Note2: as Daniel says below, you cannot in any case use a pattern-match in a function definition; so while the above partial function is valid, the following function is not:
(x :: xs) =>
This is a bit convoluted for me to follow, whatever Oxbow Lakes might think.
I'd like first to clarify one point: there is no break condition in for-comprehensions. They are not loops like C's (or Java's) for.
What an if in a for-comprehension means is a guard. For instance, let's say I do this:
for {i <- 1 to 10
j <- 1 to 10
if i != j
} yield (i, j)
The loop isn't "stopped" when the condition is false. It simply skips the iterations for which that condition is false, and proceed with the true ones. Here is another example:
for {i <- 1 to 10
j <- 1 to 10
if i % 2 != 0
} yield (i, j)
You said you don't have side-effects, so I can skip a whole chapter about side effects and guards on for-comprehensions. On the other hand, reading a blog post I made recently on Strict Ranges is not a bad idea.
So... give up on break conditions. They can be made to work, but they are not functional.
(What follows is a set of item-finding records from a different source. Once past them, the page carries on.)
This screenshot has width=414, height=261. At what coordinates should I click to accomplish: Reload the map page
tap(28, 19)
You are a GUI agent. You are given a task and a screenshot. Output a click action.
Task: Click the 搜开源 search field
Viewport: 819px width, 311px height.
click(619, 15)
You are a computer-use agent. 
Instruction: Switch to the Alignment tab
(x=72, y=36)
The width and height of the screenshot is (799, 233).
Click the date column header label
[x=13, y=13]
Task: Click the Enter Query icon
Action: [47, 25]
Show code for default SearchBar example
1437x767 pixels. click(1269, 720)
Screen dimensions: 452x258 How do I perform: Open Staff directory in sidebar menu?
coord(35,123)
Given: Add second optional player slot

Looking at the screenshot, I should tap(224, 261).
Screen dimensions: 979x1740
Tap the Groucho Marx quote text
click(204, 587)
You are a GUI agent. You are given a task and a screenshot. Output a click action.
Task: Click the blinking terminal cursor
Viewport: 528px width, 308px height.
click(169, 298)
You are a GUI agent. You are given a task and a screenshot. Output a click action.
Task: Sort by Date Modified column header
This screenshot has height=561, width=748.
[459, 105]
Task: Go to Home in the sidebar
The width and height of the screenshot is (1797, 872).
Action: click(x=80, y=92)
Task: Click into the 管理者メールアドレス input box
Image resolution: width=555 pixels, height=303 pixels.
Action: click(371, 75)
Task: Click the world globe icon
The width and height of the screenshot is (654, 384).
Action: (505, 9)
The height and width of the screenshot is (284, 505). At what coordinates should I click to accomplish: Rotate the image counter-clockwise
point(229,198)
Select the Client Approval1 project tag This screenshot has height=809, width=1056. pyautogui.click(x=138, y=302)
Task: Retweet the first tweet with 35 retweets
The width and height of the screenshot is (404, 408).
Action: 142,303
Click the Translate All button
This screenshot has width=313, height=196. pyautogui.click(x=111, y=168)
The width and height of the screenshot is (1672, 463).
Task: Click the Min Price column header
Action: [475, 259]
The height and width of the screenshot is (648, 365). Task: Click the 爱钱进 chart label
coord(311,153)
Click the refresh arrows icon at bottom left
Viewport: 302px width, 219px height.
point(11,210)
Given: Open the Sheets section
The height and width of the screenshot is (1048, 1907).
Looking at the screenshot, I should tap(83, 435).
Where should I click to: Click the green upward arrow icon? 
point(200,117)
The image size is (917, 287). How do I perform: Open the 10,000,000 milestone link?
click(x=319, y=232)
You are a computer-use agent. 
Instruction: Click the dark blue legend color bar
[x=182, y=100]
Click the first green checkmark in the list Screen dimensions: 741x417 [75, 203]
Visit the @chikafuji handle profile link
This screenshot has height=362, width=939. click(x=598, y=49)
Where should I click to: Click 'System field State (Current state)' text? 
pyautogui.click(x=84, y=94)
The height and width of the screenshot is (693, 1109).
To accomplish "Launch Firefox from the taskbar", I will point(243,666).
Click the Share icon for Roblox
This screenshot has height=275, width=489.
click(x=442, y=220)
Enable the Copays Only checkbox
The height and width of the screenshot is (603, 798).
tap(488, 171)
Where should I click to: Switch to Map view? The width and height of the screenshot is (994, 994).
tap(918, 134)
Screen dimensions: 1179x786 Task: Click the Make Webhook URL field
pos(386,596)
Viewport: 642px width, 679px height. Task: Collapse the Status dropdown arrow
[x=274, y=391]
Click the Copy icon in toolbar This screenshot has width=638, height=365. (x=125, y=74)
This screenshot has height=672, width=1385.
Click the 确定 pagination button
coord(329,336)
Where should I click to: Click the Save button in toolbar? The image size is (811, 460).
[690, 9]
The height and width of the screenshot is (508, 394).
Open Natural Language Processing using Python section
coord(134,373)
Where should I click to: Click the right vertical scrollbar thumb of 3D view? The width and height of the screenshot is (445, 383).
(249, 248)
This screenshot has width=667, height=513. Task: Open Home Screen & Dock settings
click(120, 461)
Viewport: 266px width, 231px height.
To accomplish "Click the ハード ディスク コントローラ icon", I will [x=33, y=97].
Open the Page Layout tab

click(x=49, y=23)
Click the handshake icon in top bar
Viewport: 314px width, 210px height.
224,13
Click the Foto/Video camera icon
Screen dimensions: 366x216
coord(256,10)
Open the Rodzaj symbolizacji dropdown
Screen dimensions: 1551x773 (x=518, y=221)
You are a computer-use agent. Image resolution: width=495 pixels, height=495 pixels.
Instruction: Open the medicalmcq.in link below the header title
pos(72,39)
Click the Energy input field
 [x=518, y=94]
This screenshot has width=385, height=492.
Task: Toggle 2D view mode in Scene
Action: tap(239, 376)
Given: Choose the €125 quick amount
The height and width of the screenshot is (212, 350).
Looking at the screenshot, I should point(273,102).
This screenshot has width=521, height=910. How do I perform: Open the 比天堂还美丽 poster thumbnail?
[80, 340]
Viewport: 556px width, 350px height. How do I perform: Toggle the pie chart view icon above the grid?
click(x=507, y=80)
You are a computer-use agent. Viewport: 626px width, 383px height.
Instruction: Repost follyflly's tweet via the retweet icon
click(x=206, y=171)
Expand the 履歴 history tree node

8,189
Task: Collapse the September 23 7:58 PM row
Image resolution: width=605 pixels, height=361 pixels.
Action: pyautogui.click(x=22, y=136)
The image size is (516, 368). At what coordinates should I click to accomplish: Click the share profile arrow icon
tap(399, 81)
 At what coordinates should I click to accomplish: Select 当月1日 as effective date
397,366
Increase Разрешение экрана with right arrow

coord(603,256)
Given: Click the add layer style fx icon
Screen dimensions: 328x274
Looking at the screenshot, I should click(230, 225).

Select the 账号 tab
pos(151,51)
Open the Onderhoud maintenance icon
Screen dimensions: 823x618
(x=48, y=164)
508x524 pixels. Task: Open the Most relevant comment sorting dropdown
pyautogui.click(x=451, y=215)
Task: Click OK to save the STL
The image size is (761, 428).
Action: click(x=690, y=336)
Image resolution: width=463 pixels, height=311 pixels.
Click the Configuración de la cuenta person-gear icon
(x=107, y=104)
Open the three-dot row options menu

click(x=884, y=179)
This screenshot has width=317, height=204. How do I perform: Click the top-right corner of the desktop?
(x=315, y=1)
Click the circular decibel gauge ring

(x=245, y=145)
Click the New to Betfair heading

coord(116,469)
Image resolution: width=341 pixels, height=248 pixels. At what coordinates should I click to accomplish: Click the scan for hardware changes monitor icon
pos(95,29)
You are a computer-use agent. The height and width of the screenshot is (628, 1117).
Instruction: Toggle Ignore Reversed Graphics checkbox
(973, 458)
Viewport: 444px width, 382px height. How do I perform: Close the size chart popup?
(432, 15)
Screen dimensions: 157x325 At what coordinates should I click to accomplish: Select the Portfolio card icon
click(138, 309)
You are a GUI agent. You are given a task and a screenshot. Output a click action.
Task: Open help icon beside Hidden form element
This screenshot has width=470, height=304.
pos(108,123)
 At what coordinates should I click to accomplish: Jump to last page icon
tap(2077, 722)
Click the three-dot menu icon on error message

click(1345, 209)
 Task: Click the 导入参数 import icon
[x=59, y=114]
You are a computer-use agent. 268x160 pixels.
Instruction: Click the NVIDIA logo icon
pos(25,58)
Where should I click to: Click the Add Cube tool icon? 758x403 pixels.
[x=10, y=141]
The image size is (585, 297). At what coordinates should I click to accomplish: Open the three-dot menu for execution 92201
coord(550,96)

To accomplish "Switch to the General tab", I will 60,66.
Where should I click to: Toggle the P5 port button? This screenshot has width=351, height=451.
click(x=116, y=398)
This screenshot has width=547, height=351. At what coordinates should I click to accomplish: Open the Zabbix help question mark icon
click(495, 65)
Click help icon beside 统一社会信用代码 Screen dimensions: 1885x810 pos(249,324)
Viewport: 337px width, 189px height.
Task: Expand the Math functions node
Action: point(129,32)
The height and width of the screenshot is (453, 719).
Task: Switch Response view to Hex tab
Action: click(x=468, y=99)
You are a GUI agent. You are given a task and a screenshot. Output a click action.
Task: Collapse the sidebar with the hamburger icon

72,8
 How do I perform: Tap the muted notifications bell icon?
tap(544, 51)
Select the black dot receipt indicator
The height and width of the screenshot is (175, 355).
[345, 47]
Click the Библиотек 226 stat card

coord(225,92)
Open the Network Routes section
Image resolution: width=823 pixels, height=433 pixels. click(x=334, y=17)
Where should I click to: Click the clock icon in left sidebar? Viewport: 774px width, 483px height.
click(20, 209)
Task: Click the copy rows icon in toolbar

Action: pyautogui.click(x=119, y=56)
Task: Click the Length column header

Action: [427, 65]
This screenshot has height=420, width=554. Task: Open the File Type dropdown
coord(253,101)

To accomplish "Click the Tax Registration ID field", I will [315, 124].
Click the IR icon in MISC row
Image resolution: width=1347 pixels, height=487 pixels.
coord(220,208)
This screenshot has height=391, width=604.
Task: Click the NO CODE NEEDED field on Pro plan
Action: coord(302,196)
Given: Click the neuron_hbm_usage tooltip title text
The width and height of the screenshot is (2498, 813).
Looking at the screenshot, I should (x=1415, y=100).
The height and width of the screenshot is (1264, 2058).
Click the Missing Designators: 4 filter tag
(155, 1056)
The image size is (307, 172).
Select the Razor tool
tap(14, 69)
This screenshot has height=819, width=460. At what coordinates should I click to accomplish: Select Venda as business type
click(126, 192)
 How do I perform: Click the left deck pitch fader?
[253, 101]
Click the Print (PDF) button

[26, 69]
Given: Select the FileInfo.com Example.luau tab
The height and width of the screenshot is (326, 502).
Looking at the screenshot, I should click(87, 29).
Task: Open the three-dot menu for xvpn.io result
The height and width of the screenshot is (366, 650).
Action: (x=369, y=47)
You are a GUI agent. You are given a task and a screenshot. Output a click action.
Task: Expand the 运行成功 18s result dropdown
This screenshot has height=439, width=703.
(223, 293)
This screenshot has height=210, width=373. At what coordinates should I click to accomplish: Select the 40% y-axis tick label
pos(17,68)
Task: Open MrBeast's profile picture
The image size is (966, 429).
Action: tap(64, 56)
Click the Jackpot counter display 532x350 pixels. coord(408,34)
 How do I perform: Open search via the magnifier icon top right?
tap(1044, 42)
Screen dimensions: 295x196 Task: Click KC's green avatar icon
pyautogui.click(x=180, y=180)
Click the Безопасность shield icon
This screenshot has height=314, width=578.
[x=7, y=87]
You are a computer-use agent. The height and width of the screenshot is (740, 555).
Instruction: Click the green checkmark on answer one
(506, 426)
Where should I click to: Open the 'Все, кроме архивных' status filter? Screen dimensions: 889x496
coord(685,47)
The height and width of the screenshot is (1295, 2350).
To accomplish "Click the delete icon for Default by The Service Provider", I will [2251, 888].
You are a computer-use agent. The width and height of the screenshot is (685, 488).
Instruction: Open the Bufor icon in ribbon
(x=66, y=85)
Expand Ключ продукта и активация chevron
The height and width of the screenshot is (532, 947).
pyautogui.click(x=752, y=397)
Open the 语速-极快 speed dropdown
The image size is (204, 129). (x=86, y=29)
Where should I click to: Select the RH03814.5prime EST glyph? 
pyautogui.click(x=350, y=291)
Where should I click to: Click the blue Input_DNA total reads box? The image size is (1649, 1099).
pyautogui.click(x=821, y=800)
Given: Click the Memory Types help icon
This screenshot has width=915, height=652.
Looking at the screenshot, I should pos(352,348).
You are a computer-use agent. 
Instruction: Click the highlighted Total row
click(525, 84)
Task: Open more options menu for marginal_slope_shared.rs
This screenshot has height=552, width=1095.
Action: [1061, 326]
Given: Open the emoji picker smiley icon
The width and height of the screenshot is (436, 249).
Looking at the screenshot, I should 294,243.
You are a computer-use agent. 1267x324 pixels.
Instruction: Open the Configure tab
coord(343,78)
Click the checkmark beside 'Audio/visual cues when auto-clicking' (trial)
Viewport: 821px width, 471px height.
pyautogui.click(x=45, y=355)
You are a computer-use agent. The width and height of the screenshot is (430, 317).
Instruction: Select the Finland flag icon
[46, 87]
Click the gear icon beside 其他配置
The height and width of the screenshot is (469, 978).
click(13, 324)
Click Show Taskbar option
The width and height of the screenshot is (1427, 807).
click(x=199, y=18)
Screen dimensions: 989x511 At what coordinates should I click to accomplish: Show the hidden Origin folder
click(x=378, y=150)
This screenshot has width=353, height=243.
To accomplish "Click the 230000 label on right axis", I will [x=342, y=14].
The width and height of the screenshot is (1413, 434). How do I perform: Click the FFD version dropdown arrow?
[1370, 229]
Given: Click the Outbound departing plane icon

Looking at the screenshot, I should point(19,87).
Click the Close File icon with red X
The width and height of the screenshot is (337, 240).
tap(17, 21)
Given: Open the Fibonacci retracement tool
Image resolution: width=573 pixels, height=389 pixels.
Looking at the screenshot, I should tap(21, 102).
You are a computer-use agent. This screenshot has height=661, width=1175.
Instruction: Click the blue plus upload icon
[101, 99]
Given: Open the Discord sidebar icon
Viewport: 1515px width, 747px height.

Try to rephrase the problem in a more functional way, and the need for a break condition will be replaced by something else.
Next, Oxbow is correct in that (s -> (p,c) => isn't allowed because there is no extractor defined on an object called ->, but, alas, even (a :: b) => would not be allowed, because there is no pattern matching going on in functional literal parameter declaration. You must simply state the parameters on the left side of =>, without doing any kind of decomposition. You may, however, do this:
if ( extension.exists( t => val (s, (p,c)) = t; this.isGoal( s ) ) )
Note that I replaced -> with ,. This works because a -> b is a syntactic sugar for (a, b), which is, itself, a syntactic sugar for Tuple2(a, b). As you don't use neither p nor c, this works too:
if ( extension.exists( t => val (s, _) = t; this.isGoal( s ) ) )
Finally, your recursive code is perfectly fine, though probably not optimized for tail-recursion. For that, you either make your method final, or you make the recursive function private to the method. Like this:
final def breadthFirstHelper
or
def breadthFirstHelper(...) {
def myRecursiveBreadthFirstHelper(...) { ... }
myRecursiveBreadthFirstHelper(...)
}
On Scala 2.8 there is an annotation called #TailRec which will tell you if the function can be made tail recursive or not. And, in fact, it seems there will be a flag to display warnings about functions that could be made tail-recursive if slightly changed, such as above.
EDIT
Regarding Oxbow's solution using case, that's a function or partial function literal. It's type will depend on what the inference requires. In that case, because that's that exists takes, a function. However, one must be careful to ensure that there will always be a match, otherwise you get an exception. For example:
scala> List(1, 'c') exists { case _: Int => true }
res0: Boolean = true
scala> List(1, 'c') exists { case _: String => true }
scala.MatchError: 1
at $anonfun$1.apply(<console>:5)
... (stack trace elided)
scala> List(1, 'c') exists { case _: String => true; case _ => false }
res3: Boolean = false
scala> ({ case _: Int => true } : PartialFunction[AnyRef,Boolean])
res5: PartialFunction[AnyRef,Boolean] = <function1>
scala> ({ case _: Int => true } : Function1[Int, Boolean])
res6: (Int) => Boolean = <function1>
EDIT 2
The solution Oxbow proposes does use pattern matching, because it is based on function literals using case statements, which do use pattern matching. When I said it was not possible, I was speaking of the syntax x => s.